A Strategic Approach to Advancing Health Equity for Priority Populations with or at Risk for Diabetes – Recipients

Component A:  50 state health departments and the District of Columbia Department of Health
Component B:  22 organizations
Component C:  4 organizations

A Strategic Approach to Advancing Health Equity for Priority Populations with or at Risk for Diabetes (CDC-RFA-DP23-0020): This 5-year cooperative agreement seeks to prevent or delay onset of type 2 diabetes among adults with prediabetes and improve self-care practices, quality of care, and early detection of complications among people with diabetes. Additionally, this cooperative agreement will support implementation of evidence-based, family-centered childhood obesity interventions as a type 2 diabetes risk reduction strategy. All work supported under this cooperative agreement will focus on reducing health disparities and achieving health equity for priority populations, defined as those who have systematically experienced greater obstacles to health based on their racial or ethnic group; religion; socioeconomic status; gender; age; mental health; cognitive, sensory, or physical disability; sexual orientation or gender identity; geographic location; or other characteristics historically linked to discrimination or exclusion.
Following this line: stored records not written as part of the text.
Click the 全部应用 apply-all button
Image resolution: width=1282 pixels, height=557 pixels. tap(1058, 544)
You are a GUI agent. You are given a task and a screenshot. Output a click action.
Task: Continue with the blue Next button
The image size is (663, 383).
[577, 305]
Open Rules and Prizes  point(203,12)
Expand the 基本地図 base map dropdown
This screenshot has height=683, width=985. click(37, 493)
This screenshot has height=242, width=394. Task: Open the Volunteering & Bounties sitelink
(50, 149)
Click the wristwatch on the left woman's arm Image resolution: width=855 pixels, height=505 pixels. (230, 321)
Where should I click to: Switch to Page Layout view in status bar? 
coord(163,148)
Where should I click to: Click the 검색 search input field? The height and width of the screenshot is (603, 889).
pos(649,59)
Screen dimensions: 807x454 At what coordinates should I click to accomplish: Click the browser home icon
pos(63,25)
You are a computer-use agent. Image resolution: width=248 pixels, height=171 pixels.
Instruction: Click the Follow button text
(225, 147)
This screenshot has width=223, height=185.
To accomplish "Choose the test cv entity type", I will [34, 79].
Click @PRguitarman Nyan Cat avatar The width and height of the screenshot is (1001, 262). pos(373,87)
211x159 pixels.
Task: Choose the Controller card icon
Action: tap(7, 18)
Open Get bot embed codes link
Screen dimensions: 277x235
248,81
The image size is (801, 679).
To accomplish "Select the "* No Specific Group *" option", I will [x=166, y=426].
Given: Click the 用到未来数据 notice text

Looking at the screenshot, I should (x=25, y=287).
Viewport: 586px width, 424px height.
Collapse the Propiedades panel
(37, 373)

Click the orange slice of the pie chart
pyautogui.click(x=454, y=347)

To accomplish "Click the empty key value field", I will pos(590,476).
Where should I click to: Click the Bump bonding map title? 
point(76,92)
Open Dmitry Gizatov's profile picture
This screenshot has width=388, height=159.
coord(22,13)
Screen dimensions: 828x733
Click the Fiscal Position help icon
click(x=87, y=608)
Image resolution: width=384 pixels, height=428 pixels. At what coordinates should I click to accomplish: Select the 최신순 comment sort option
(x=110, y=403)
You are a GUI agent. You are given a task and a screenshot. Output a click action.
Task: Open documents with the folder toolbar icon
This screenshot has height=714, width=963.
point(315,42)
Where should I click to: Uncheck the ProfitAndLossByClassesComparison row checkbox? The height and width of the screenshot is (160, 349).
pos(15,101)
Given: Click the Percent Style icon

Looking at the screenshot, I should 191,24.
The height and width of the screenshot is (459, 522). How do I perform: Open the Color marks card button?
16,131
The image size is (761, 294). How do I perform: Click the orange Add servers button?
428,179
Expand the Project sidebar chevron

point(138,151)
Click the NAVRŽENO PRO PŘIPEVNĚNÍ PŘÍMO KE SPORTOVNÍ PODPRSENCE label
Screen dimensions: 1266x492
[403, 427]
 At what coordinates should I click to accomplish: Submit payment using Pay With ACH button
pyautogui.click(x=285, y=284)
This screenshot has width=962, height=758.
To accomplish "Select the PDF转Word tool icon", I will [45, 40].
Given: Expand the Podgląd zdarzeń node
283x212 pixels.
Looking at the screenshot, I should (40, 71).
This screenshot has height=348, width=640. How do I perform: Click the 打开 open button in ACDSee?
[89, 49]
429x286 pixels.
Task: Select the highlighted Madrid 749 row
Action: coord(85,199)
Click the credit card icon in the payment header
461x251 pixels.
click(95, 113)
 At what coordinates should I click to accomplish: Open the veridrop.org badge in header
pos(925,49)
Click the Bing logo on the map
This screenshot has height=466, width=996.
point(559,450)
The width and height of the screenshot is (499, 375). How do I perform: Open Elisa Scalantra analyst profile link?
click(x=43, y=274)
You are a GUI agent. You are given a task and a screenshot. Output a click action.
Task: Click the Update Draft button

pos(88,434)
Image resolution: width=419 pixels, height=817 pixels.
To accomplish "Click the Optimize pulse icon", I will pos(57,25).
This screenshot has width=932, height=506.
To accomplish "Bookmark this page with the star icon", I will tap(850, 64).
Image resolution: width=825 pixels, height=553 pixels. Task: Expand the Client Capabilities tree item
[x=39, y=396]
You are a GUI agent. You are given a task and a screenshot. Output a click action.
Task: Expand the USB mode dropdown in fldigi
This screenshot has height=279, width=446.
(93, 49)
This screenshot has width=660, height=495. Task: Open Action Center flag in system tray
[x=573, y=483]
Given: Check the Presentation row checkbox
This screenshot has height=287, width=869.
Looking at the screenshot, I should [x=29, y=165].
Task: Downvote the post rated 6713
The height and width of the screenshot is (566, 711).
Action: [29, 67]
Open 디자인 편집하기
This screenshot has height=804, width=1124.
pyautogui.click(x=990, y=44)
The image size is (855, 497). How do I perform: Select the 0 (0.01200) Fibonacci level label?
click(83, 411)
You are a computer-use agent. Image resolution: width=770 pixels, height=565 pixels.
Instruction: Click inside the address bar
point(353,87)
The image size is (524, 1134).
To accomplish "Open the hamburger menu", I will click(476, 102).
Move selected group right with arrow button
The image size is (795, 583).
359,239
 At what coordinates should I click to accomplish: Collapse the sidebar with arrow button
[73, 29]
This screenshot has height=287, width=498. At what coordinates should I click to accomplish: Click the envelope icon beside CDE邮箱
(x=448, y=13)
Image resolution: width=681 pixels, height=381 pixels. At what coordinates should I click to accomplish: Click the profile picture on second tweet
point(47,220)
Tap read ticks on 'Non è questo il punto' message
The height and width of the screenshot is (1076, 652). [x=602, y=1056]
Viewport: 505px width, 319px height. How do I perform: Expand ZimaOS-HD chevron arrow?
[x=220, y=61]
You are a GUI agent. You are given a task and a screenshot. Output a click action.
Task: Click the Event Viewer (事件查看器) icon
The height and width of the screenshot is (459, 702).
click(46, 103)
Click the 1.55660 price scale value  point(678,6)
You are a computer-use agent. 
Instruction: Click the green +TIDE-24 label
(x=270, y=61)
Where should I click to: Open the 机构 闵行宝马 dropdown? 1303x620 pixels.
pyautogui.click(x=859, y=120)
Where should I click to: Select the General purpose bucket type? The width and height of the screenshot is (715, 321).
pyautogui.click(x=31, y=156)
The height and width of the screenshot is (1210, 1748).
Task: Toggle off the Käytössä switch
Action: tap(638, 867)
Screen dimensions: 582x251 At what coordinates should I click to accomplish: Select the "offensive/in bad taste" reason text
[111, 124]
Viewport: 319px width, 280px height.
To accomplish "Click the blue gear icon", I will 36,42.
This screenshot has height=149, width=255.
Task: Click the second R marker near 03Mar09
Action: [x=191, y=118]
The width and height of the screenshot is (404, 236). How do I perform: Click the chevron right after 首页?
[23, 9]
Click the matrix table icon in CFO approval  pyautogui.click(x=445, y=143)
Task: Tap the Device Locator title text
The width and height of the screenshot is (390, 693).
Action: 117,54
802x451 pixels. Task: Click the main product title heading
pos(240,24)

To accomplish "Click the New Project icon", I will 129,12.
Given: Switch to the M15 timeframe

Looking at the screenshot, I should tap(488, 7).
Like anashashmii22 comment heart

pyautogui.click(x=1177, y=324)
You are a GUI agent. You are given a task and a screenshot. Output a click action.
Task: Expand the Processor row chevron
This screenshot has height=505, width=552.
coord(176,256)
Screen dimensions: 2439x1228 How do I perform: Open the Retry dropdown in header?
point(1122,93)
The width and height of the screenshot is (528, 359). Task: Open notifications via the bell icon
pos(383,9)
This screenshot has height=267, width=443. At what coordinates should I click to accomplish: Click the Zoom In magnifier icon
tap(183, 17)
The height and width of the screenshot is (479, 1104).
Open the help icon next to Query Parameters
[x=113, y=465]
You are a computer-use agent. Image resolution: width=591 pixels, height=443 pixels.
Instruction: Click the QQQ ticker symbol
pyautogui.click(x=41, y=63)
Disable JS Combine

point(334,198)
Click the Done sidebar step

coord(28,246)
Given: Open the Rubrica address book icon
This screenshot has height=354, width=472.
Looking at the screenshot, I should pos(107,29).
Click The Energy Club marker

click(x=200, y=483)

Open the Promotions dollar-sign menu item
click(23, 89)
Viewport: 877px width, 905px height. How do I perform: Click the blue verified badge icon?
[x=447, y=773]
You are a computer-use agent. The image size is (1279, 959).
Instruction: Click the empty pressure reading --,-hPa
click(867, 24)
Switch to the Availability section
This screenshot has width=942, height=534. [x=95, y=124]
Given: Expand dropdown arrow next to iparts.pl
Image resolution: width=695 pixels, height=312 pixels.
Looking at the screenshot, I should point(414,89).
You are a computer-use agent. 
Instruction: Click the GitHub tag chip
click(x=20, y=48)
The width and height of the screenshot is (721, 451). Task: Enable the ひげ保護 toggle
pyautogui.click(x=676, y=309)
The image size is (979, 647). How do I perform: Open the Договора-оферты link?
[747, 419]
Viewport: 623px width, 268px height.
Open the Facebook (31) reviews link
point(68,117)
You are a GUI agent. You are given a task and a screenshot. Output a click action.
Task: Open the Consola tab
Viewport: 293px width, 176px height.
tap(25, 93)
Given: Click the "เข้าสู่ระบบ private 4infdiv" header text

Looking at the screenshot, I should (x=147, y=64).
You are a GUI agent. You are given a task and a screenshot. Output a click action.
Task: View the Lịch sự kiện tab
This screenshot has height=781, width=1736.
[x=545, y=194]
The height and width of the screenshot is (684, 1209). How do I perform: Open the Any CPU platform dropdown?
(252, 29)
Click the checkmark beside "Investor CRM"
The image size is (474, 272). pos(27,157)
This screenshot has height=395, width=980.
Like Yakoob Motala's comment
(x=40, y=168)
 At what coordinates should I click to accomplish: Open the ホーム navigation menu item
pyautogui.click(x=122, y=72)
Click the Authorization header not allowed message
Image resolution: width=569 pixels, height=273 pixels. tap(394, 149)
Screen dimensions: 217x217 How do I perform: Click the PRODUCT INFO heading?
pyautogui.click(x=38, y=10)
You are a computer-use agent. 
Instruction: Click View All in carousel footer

The NOFO includes 3 components: A, B, and C.

Component A:

Component A funds 1 organization in each of the 50 states and the District of Columbia (DC). Recipients will work on a minimum of 6 evidence-based diabetes prevention and management strategies selected from the menu provided. Recipients’ work, in total, should achieve statewide reach (district-wide reach in DC) and should aim to reduce health disparities for the priority populations served.

Component B:

Component B funds 22 organizations to work in US counties identified as high need based on diabetes disease burden and social vulnerability. Recipients must be able to reach a minimum of 350,000 people within one county or across multiple counties from the list provided through work on 4 evidence-based diabetes prevention and management strategies selected from a menu. Recipients must establish partnerships with community-based organizations (CBOs) in the selected counties that have experience and expertise engaging priority populations. Recipients must then sub-award a minimum of 30% of total funding to these partners to support implementation of the strategies and to help eliminate social determinants of health (SDOH)-related barriers to recruitment, enrollment, and retention of priority populations in the evidence-based diabetes prevention/management programs described.

Component C:

Component C funds 4 multisectoral partnership networks in different areas of the United States to simultaneously and collaboratively address strategies proven necessary to grow and sustain the National Diabetes Prevention Program (National DPP) to better engage, enroll, and retain priority populations. Recipients will serve as a hub (backbone) organization supporting the network and will be required to convene and fund partners across sectors, including payers, health care organizations, CBOs, organizations with demonstrated experience reaching and engaging the priority populations of focus, partners that address SDOH-related needs, and both in-person and virtual CDC-recognized National DPP delivery organizations. The goal is to enroll at least 1,000 participants in the first year and at least 10,000 by the end of the 5-year performance period and to demonstrate the capacity to submit claims to payers to help ensure program sustainability.